The researchers are the first to observe metallic lines in a perovskite crystal. Perovskites abound in the Earth’s center, and barium stannate (BaSnO3) is one such crystal. However, it has not been studied extensively for metallic properties because of the prevalence of more conductive materials on the planet like metals or semiconductors. The finding was made using advanced transmission electron microscopy (TEM), a technique that can form images with magnifications of up to 10 million.
The research is published in Science Advances ("Metallic line defect in wide-bandgap transparent perovskite BaSnO3").
This image shows the atomic arrangement of both the BaSnO3 crystal (on the left) and the metallic line defect
Using advanced analytical scanning transmission electron microscopy (STEM) at a magnification of 10 million times, University of Minnesota researchers were able to isolate and image the structure and composition of the metallic line defect in a perovskite crystal BaSnO3. This image shows the atomic arrangement of both the BaSnO3 crystal (on the left) and the metallic line defect. (Image: Mkhoyan Group, University of Minnesota)
“The conductive nature and preferential direction of these metallic line defects mean we can make a material that is transparent like glass and at the same time very nicely directionally conductive like a metal,” said Mkhoyan, a TEM expert and the Ray D. and Mary T. Johnson/Mayon Plastics Chair in the Department of Chemical Engineering and Materials Science at the University of Minnesota’s College of Science and Engineering. “This gives us the best of two worlds. We can make windows or new types of touch screens transparent and at the same time conductive. This is very exciting.”
Defects, or imperfections, are common in crystals—and line defects (the most common among them is the dislocation) are a row of atoms that deviate from the normal order. Because dislocations have the same composition of elements as the host crystal, the changes in electronic band structure at the dislocation core, due to symmetry-reduction and strain, are often only slightly different than that of the host. The researchers needed to look outside the dislocations to find the metallic line defect, where defect composition and resulting atomic structure are vastly different.

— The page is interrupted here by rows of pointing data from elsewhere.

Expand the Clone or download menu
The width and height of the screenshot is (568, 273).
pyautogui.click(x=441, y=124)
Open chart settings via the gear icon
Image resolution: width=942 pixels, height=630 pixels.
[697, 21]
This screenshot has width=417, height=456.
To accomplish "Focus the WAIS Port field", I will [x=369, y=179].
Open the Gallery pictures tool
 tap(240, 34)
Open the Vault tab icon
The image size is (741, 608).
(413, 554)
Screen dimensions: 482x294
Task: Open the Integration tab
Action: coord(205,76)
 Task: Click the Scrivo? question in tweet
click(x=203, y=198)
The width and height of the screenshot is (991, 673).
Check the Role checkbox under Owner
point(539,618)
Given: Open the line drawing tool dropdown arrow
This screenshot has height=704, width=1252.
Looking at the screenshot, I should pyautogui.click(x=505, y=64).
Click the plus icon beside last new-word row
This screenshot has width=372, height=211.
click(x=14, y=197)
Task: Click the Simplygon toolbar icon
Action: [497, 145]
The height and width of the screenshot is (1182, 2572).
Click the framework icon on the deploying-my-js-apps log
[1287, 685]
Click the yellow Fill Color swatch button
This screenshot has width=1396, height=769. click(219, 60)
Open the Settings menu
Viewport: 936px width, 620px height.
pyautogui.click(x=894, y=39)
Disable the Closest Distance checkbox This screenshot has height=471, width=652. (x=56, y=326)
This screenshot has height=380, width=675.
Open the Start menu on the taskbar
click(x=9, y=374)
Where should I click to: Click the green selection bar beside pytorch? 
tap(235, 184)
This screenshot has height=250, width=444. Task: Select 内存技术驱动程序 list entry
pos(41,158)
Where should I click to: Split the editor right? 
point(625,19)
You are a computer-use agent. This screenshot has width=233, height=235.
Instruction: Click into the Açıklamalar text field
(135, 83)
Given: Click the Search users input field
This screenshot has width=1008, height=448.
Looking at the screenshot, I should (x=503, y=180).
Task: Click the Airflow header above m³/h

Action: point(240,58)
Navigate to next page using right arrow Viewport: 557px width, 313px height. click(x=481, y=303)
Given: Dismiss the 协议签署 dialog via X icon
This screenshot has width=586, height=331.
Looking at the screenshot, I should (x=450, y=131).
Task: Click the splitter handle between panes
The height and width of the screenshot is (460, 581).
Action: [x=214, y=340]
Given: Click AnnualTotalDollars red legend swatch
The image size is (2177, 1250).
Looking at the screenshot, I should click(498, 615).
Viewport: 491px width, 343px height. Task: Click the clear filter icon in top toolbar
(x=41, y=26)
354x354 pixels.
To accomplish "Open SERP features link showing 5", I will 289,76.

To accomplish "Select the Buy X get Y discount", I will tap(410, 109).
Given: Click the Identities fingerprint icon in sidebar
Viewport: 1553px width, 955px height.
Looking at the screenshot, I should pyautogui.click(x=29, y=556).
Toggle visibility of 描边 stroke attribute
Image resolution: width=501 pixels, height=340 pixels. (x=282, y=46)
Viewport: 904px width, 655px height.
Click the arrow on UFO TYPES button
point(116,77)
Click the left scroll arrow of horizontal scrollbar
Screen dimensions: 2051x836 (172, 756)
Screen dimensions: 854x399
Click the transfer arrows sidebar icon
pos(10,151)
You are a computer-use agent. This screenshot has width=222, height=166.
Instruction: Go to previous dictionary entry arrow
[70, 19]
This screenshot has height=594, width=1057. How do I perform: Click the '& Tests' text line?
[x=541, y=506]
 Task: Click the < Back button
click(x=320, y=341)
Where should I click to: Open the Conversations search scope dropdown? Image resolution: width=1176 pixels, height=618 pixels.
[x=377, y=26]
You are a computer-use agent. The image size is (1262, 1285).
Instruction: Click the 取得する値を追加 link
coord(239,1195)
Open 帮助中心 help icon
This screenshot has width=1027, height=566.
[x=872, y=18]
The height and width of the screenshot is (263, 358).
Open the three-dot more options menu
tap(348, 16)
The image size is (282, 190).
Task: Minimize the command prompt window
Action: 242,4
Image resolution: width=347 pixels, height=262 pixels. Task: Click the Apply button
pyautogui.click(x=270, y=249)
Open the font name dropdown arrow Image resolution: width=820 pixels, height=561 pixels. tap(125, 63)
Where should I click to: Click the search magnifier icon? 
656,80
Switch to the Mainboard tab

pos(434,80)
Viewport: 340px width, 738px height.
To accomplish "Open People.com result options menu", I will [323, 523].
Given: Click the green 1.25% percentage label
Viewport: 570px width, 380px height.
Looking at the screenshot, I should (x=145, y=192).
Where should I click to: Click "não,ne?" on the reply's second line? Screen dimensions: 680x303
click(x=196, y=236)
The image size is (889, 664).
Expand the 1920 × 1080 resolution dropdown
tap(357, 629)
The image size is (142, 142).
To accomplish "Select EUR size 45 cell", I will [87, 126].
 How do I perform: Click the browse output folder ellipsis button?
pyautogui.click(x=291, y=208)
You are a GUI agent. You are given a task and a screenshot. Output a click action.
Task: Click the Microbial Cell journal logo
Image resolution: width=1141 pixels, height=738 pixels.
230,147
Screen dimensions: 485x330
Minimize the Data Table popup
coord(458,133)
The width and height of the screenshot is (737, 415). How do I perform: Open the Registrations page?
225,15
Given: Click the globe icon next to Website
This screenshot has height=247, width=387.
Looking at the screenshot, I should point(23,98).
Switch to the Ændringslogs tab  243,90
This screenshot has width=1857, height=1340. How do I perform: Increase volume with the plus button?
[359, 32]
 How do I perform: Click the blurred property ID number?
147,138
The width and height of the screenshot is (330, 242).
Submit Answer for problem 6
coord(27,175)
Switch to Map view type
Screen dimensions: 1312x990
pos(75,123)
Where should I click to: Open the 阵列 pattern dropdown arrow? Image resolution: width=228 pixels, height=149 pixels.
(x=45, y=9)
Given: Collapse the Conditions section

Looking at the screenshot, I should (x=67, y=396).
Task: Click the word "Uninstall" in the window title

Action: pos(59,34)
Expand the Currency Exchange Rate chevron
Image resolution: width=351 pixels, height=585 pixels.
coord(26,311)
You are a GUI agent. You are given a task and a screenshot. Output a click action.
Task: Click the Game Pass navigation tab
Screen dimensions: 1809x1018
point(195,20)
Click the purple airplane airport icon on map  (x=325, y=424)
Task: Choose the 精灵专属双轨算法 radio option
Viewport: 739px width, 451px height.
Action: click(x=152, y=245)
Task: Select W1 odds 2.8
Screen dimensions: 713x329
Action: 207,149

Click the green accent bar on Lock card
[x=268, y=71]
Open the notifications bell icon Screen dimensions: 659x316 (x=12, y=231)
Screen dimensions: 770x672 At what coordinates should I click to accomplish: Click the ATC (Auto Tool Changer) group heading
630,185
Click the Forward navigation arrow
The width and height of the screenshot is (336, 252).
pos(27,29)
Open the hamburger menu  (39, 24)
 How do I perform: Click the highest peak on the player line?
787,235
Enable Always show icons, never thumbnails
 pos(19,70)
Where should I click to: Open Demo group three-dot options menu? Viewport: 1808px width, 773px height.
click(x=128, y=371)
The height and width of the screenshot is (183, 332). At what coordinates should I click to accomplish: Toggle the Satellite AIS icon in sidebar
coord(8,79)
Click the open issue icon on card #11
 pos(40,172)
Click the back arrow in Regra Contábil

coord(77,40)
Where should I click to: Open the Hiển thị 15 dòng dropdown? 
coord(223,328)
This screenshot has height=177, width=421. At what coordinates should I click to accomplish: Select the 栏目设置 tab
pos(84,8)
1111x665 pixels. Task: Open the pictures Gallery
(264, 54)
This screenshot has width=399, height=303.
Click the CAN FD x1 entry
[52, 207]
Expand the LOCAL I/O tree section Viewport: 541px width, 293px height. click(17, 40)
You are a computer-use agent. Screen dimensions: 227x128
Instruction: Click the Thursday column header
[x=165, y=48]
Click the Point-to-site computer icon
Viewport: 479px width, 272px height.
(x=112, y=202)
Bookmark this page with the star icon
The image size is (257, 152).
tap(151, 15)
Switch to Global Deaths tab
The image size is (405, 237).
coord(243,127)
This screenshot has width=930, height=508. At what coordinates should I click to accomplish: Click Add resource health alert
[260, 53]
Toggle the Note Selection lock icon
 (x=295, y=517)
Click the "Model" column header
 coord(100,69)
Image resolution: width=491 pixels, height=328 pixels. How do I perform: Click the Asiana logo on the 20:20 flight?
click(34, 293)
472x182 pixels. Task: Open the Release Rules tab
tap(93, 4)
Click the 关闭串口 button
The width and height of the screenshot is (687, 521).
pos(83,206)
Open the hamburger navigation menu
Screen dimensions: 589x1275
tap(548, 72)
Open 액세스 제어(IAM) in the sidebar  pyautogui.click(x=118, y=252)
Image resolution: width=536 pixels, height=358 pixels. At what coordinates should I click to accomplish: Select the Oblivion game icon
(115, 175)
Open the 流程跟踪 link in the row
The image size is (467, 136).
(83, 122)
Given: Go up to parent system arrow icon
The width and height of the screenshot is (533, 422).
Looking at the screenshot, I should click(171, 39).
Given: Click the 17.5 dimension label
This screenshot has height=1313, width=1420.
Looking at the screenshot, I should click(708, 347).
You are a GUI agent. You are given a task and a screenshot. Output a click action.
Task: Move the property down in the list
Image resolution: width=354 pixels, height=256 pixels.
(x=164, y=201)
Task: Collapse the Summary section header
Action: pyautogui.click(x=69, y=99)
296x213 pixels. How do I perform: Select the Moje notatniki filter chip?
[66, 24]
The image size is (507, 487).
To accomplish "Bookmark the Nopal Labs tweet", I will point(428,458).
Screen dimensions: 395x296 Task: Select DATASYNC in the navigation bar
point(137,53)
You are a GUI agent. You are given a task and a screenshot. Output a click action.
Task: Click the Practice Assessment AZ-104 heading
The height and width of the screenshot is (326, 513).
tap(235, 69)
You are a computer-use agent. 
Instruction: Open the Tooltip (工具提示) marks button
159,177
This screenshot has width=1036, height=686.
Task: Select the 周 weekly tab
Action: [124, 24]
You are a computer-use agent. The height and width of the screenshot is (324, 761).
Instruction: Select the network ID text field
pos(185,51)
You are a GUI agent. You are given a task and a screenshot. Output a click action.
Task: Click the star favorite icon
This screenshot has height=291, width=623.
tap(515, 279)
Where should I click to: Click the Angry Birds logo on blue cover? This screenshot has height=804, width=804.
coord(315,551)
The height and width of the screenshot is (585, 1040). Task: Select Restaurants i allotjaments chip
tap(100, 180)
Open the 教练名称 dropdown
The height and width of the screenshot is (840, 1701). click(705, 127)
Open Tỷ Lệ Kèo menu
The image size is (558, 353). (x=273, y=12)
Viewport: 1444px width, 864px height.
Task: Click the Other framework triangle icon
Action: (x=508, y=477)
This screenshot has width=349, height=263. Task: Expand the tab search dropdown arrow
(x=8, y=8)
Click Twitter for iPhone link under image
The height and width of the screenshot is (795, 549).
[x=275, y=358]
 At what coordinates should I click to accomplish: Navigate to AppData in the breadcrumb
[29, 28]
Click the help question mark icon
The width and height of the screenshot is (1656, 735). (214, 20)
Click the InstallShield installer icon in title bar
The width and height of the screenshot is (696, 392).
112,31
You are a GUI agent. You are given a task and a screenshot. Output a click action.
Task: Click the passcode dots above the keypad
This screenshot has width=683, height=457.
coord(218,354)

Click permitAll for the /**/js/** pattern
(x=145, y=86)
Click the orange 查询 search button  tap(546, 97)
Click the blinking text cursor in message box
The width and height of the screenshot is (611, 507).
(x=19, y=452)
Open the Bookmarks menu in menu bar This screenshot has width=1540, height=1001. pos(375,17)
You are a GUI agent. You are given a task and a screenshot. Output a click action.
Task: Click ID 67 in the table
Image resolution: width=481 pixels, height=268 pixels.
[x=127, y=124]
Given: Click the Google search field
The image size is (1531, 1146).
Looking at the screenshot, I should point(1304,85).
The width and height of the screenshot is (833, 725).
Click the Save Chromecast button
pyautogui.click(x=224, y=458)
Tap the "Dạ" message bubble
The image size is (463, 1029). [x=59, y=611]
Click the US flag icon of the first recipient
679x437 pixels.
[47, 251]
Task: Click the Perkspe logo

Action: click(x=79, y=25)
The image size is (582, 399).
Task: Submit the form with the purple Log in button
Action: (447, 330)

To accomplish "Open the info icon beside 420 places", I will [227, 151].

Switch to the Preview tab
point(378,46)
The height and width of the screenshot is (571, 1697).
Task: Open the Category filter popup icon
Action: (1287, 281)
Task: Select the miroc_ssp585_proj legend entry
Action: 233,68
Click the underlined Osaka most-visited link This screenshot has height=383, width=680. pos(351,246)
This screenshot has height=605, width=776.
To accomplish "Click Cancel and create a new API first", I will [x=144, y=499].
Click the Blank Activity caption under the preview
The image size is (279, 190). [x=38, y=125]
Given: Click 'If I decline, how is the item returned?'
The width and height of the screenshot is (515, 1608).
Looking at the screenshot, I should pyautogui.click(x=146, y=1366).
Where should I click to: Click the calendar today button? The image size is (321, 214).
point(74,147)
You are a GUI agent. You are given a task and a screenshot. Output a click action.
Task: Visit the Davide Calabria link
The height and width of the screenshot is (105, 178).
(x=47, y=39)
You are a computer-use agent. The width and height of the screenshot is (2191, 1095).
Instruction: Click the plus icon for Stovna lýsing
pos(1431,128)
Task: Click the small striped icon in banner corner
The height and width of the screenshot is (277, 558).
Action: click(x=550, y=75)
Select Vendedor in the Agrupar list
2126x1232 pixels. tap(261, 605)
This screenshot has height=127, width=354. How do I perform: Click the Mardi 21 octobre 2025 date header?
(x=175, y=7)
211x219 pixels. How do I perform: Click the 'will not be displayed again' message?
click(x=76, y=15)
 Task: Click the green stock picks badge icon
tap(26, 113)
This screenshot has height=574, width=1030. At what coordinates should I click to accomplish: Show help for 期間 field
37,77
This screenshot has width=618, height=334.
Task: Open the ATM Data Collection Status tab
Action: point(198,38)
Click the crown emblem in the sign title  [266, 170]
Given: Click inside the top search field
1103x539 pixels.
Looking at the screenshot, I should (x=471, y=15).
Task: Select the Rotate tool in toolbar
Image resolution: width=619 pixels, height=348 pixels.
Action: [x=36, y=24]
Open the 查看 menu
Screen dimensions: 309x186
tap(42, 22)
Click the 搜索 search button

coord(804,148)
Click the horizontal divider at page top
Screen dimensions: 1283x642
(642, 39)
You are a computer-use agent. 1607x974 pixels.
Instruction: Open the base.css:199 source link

“We easily spotted these line defects in the high-resolution scanning transmission electron microscopy images of these BaSnO3 thin films because of their unique atomic configuration and we only saw them in the plan view,” said Hwanhui Yun, a graduate student in the Department of Chemical Engineering and Materials Science and a lead author of the study.
For this study, BaSnO3 films were grown by molecular beam epitaxy (MBE)—a technique to fabricate high-quality crystals—in a lab at the University of Minnesota Twin Cities. Metallic line defects observed in these BaSnO3 films propagate along film growth direction, which means researchers can potentially control how or where line defects appear—and potentially engineer them as needed in touchscreens, smart windows, and other future technologies that demand a combination of transparency and conductivity.
“We had to be creative to grow high-quality BaSnO3 thin films using MBE. It was exciting when these new line defects came into light in the microscope,” said Bharat Jalan, associate professor and Shell Chair in the Department of Chemical Engineering and Materials Science, who heads up the lab that grows a variety of perovskite oxide films by MBE.
Perovskite crystals (ABX3) contain three elements in the unit cell. This gives it freedom for structural alterations such as composition and crystal symmetry, and the ability to host a variety of defects. Because of different coordination and bonding angles of the atoms in the line defect core, new electronic states are introduced and the electronic band structure is modified locally in such a dramatic way that it turns the line defect into metal.
“It was fascinating how theory and experiment agreed with each other here,” said Turan Birol, assistant professor in the Department of Chemical Engineering and Materials Science and an expert in density functional theory (DFT). “We could verify the experimental observations of the atomic structure and electronic properties of this line defect with first principles DFT calculations.”